Dataset records>
———

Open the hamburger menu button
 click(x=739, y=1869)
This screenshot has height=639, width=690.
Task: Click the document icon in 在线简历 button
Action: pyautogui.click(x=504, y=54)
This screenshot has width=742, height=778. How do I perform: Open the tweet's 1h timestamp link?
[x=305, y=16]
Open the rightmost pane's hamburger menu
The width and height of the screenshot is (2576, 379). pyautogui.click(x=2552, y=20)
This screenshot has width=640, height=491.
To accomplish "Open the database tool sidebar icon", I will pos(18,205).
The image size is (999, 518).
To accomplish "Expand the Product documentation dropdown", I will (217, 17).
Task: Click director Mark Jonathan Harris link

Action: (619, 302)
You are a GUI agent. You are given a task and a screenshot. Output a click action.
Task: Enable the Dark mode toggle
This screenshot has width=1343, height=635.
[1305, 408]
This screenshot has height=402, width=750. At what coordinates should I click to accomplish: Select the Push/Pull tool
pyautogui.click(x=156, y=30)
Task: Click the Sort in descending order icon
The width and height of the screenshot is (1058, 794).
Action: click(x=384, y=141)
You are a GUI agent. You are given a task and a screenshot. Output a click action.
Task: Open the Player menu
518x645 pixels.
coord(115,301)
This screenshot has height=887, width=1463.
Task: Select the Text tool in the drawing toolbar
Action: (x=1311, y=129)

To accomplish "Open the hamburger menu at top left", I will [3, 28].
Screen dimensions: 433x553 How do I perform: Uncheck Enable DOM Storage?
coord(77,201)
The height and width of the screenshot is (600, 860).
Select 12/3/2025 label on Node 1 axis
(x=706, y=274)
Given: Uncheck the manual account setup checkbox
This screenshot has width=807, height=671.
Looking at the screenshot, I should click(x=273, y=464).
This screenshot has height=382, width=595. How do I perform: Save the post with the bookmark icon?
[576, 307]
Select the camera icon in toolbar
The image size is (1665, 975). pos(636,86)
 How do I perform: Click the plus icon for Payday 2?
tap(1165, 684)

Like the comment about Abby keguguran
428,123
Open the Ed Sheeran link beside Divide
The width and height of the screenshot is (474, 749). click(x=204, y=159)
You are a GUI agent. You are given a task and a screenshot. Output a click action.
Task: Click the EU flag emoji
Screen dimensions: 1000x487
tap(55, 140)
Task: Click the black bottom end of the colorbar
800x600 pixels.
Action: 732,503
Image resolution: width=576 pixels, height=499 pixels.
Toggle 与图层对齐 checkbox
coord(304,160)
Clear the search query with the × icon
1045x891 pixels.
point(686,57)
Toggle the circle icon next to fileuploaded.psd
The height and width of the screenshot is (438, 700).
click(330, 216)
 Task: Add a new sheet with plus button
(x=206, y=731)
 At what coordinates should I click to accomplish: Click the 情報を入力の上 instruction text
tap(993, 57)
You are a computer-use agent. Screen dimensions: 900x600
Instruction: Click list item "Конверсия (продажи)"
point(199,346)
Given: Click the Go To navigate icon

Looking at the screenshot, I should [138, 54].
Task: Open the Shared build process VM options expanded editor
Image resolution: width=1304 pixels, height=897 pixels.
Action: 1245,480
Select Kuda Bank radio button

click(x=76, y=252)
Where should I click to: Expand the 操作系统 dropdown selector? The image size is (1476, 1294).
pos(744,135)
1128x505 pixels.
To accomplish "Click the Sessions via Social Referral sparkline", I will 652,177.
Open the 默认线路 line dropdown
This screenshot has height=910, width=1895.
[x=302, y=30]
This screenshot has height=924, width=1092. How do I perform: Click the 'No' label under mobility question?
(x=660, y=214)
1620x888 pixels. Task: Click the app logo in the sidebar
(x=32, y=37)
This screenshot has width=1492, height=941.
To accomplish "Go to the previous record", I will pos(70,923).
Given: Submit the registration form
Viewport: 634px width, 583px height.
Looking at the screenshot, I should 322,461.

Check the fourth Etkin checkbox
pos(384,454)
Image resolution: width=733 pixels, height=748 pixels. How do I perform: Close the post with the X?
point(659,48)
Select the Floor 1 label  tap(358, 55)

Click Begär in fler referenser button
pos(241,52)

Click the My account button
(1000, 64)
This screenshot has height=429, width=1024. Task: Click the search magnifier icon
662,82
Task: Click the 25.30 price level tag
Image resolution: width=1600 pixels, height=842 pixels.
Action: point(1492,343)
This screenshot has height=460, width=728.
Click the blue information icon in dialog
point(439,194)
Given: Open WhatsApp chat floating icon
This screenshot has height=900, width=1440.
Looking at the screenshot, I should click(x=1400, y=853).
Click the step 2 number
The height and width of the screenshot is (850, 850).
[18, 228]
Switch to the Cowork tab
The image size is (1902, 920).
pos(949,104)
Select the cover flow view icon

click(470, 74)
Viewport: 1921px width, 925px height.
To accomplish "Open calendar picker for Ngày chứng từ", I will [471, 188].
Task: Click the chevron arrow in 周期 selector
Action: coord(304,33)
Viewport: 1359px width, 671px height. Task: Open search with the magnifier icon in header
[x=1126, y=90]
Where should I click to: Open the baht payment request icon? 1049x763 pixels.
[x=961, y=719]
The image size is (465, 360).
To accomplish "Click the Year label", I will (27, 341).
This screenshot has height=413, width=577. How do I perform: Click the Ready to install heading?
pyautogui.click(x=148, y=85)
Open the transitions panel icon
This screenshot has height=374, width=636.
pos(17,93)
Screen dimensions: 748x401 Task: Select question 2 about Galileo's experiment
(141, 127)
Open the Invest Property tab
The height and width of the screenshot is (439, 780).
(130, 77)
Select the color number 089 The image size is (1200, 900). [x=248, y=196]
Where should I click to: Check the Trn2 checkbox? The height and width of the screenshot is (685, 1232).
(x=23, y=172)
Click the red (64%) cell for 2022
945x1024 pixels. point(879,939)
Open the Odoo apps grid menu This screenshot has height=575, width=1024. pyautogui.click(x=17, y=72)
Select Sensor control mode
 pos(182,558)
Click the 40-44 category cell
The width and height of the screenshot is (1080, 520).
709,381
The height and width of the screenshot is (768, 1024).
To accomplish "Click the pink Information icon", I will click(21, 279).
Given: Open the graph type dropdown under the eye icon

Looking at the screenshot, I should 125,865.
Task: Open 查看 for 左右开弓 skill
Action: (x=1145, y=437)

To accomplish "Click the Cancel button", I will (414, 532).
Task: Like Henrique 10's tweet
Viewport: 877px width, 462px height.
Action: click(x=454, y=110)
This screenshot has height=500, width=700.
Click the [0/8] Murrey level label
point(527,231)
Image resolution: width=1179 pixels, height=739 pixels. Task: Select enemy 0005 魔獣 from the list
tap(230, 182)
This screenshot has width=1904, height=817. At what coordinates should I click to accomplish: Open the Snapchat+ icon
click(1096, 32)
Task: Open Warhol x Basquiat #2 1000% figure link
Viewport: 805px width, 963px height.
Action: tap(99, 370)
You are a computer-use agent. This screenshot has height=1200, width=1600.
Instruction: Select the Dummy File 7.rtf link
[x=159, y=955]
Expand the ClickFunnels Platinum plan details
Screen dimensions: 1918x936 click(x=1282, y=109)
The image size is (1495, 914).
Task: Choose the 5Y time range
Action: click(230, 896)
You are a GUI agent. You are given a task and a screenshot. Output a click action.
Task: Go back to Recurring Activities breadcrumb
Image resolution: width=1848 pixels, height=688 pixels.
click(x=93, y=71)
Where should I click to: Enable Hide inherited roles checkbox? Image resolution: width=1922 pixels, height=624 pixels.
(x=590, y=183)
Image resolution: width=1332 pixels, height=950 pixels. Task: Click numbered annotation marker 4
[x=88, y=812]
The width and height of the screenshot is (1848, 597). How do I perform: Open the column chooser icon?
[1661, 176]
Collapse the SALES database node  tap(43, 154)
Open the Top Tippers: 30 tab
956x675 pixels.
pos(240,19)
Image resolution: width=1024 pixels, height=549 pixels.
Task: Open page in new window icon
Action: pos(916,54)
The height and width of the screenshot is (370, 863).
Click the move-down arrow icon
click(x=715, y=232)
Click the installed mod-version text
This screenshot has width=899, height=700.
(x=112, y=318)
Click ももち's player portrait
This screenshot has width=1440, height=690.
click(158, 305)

———

Task statement> Restate word for word the lines in the material above from the one with "Task: Click the 25.30 price level tag" to the one with "Given: Open WhatsApp chat floating icon"; both of those lines count, and nothing else does.

Reply>
Task: Click the 25.30 price level tag
Image resolution: width=1600 pixels, height=842 pixels.
Action: point(1492,343)
This screenshot has height=460, width=728.
Click the blue information icon in dialog
point(439,194)
Given: Open WhatsApp chat floating icon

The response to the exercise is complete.